10-22-2014 05:30 PM
First of all thanks for reading my question.
Here is what I want to do:
I want to know the number of observation changed between two identical datasets for each variable.
I want to create an excel report showing the variable name and the number of differences.
Here is what I’m doing:
I used proc compare to get the number of differences (Ndif). I created a sas datasets using ODS and extract the numbers from the dataset using data step.
Here is the problem:
Proc compare is generating scientific notation for Number of differences (Ndif) ?
How can I have proc compare to display the full number.
NOTE: Both datasets have 8 million observation and 500 variables.

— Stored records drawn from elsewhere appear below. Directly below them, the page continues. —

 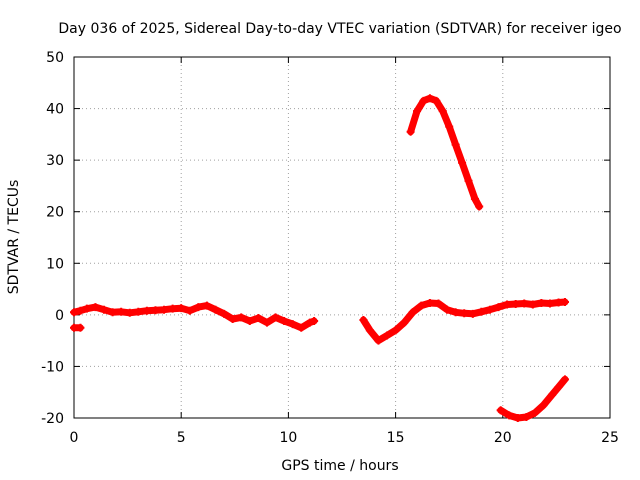 What do you see at coordinates (74, 438) in the screenshot?
I see `x-tick-label: 0` at bounding box center [74, 438].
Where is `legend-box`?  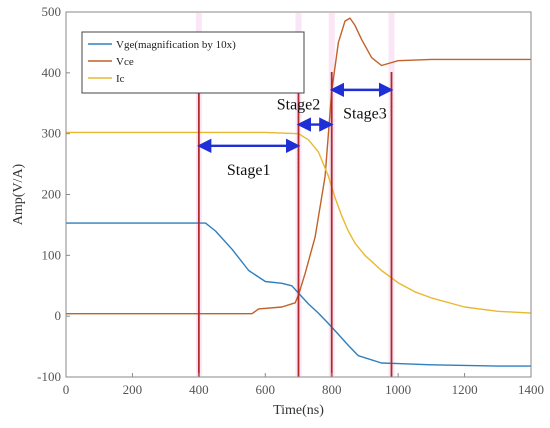
legend-box is located at coordinates (193, 62).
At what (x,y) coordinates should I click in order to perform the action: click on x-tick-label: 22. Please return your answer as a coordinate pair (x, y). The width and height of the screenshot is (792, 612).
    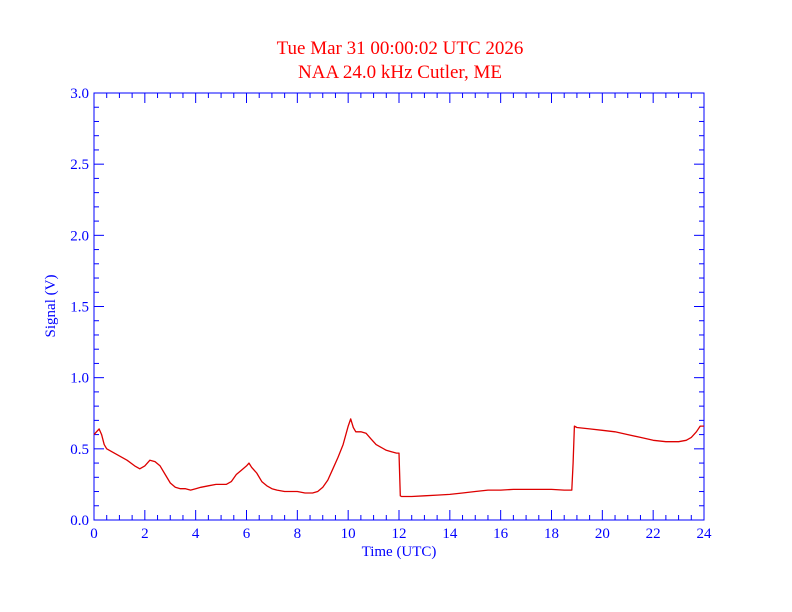
    Looking at the image, I should click on (654, 534).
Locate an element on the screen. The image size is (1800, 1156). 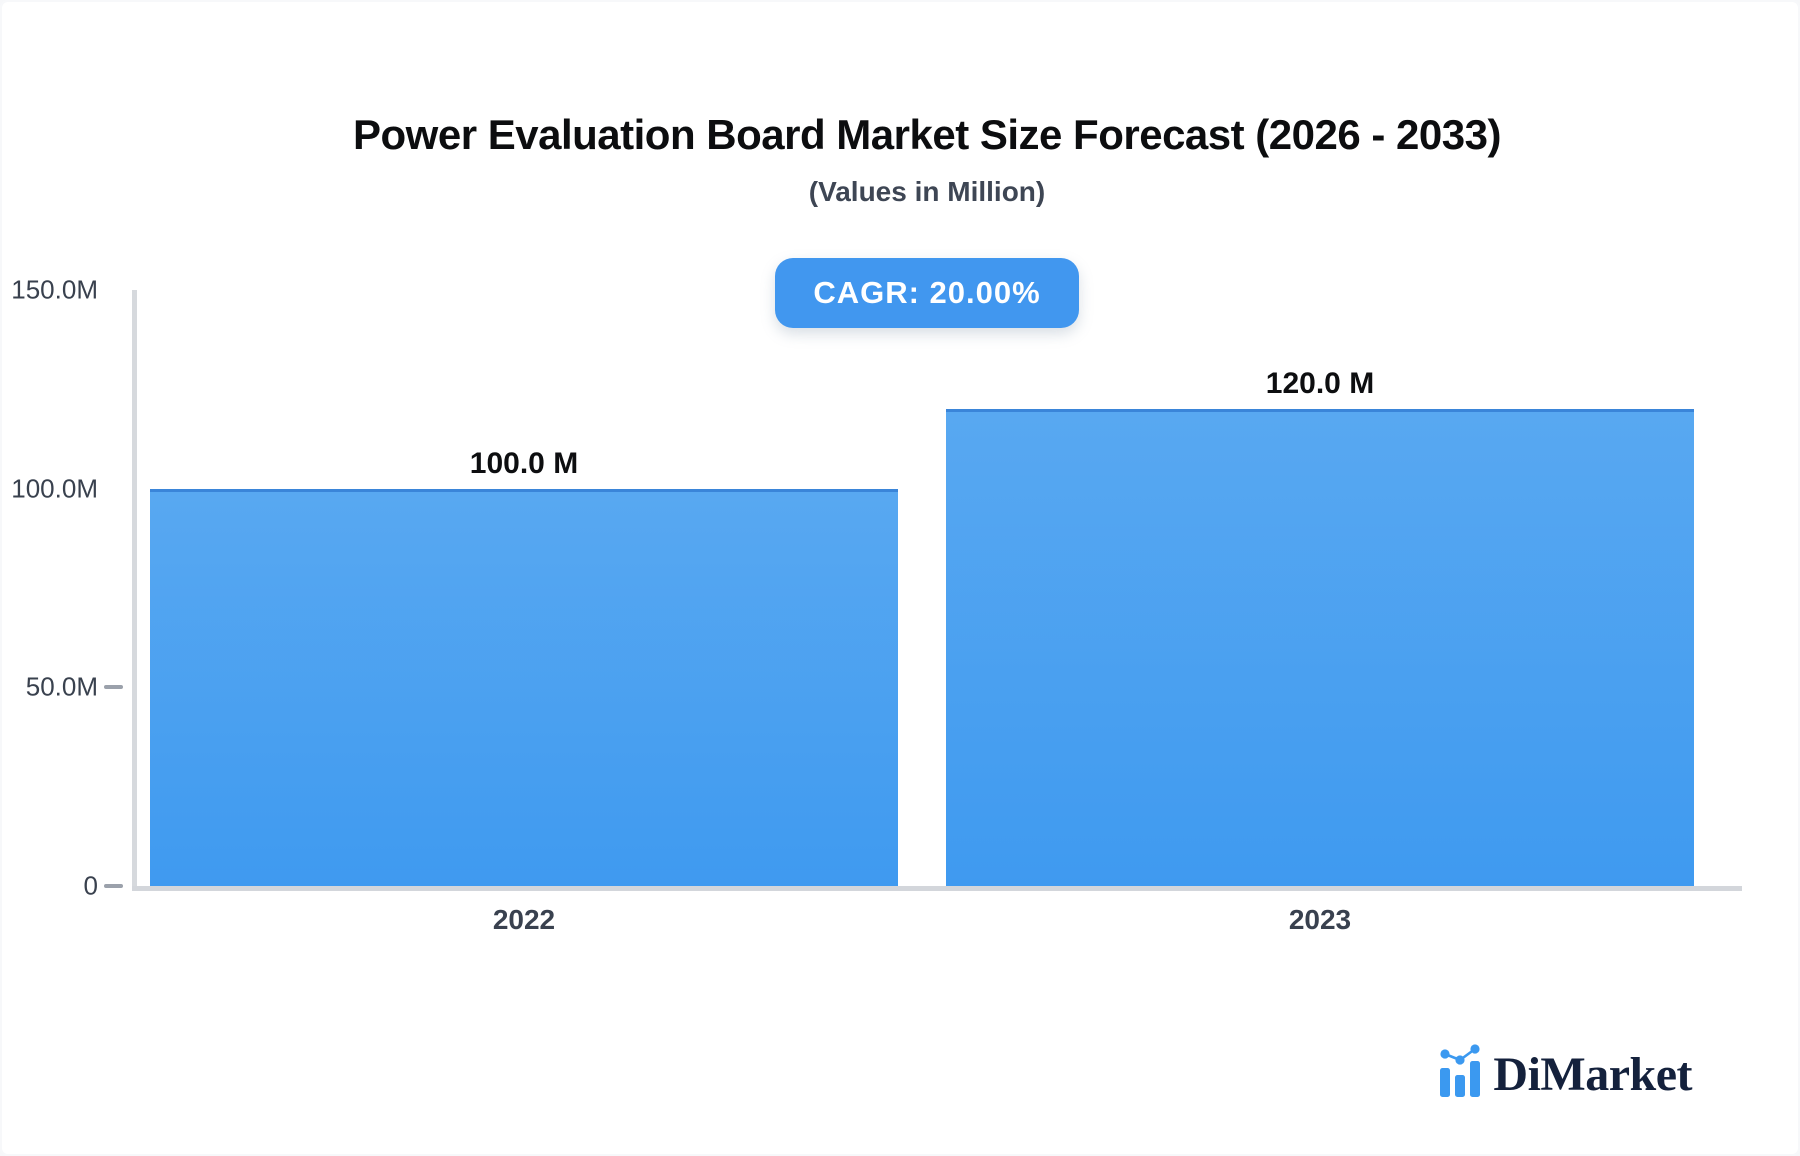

I tried to use merge statement but it wasn’t efficient.
Here is a sample code:
ods listing close ;
ods output compsum=outputsum;
proc compare base=work.dsn1 compare=work.dsn2
maxprint=(100,500) novalues listequalvar;
ods output close ;
ods listing ;
length Field_Name $40;
if (index(batch, 'NUM') gt 0 or index(batch, 'CHAR') gt 0) and type ne 'h' then
if countw(batch, ' ') = 3 or countw(batch, ' ') = 4 then &curr_count. = 0;
if scan(batch, 2) eq 'NUM' and countw(batch, ' ') = 7 then &curr_count. = scanq(batch, 5) ;
if scan(batch, 2) eq 'NUM' and countw(batch, ' ') = 6 then &curr_count. = scanq(batch, 4);
if scan(batch, 2) eq 'CHAR' and countw(batch, ' ') = 6 then &curr_count. = scanq(batch, 5);
if scan(batch, 2) eq 'CHAR' and countw(batch, ' ') = 5 then &curr_count. = scanq(batch, 4);
keep Field_Name &curr_count.;
Thanks in advance
10-22-2014 06:51 PM
In the dataset step you can change the format for the variables. Currently it is likely that the NDIF has a format like best8. Try
format ndif f16.0;
However you may have enough differences that NDIF is actually trying to exceed SAS precision.